On January 19, 1990 Jagmohan took charge as governor of Jammu and Kashmir imposed curfew in the valley. JKLF and Hizbul Mujahideen terrorists used public address systems at mosques to exhort people to defy curfew and take to the streets. Masked men, firing from their Kalashnikovs, terrorised cowering Pandits. As evening fell, the incitement became louder and shriller. Three taped slogans played repeatedly from the mosques: 'Kashmir mei agar rehna hai, Allah-O-Akbar kehna hai' (If you want to stay in Kashmir, you have to say Allah-O-Akbar); 'Yahan kya chalega, Nizam-e-Mustafa' (What do we want here? Rule of Shariah); 'Asi gachchi Pakistan, Batao roas te Batanev san' (We want Pakistan along with Hindu women but without their men).
….and tens of thousands of Kashmiri Pandits across the valley took the painful decision to flee their homeland to save their lives from rabid jihadis. As many as 300,000 Kashmiri Pandits fled their home and hearth to live as refugees in their own country. A once prosperous community, proud of its rich heritage, lived in grovelling poverty, dependent on government dole and charity, in squalid refugee camps.
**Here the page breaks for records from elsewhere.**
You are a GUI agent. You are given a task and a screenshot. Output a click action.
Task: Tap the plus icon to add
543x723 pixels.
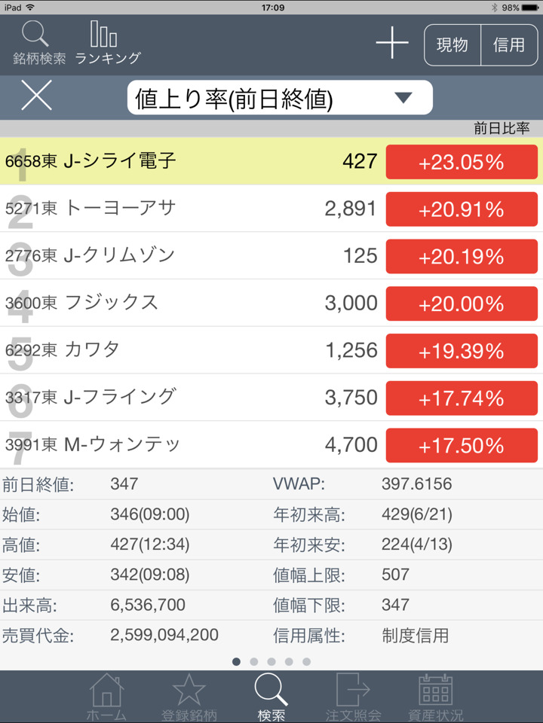click(x=392, y=44)
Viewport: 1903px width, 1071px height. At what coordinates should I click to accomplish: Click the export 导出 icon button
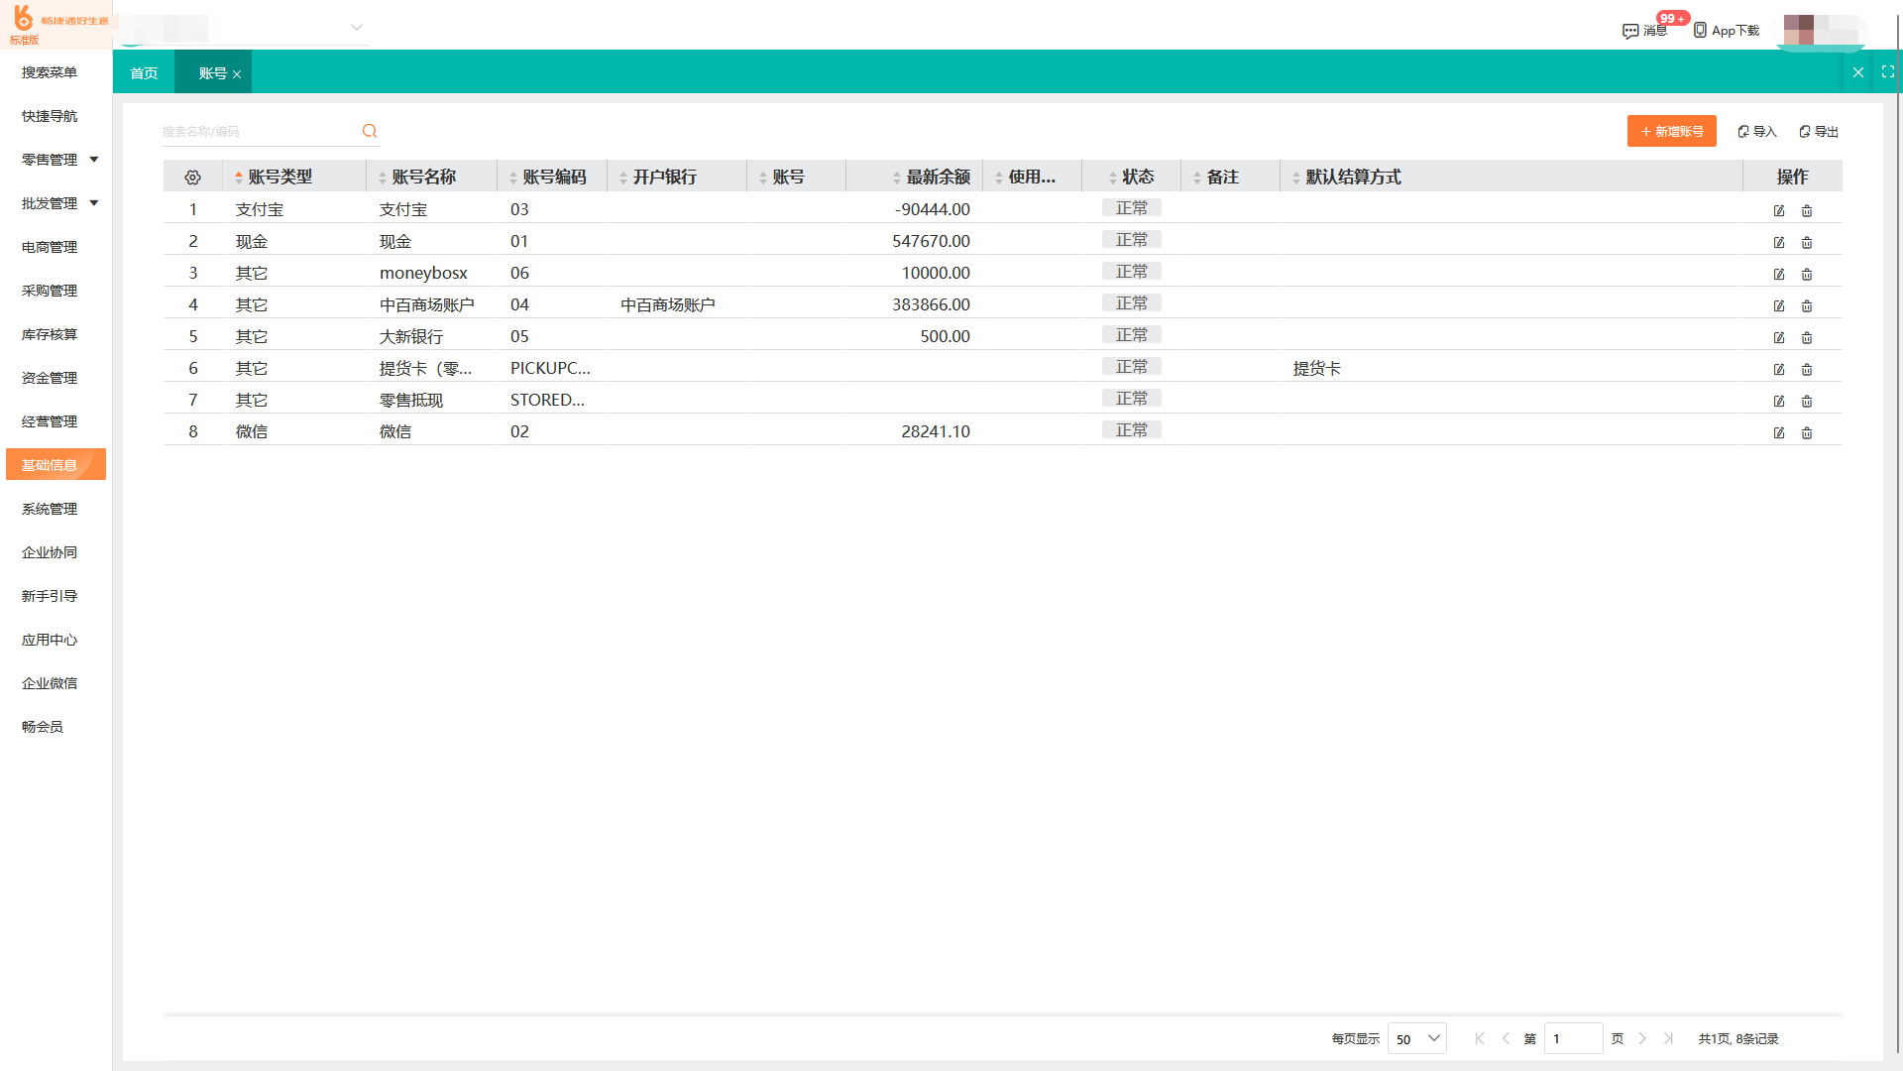[1818, 131]
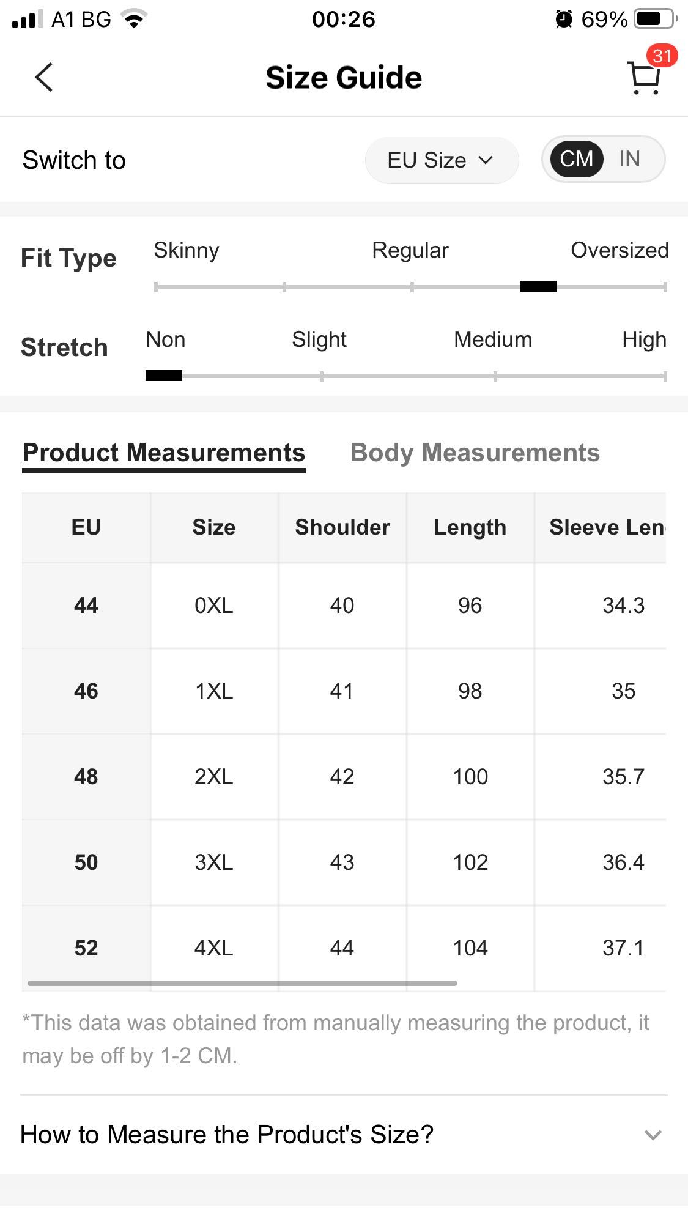Switch units to IN
The image size is (688, 1224).
point(629,159)
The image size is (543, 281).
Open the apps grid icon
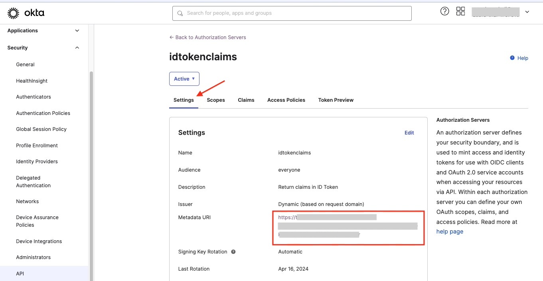(460, 11)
It’s now 25 years…. an entire generation of exiled Kashmiri Pandits has grown up, without seeing the land from where their parents fled to escape the brutalities of Islamic terrorism.
Lest we forget our roots: Balidaan Diwas in honour of those who gave up their lives so that we could live.
We have been among those victims.we can never ever forget the worst period of our life in those refugee days.REFUGEES IN OUR OWN COUNTRY.
ReplyDeletetoday whole country is mourning over the flood/flood victims of Kashmir,but I don't know why my heart is not feeling any pain for them.Perhaps this had to come.They say Kashmiri Brahmin is the highest Brahmin community in the world.Touching/torturing this community has shown its aftereffects.Perhaps this had to happen.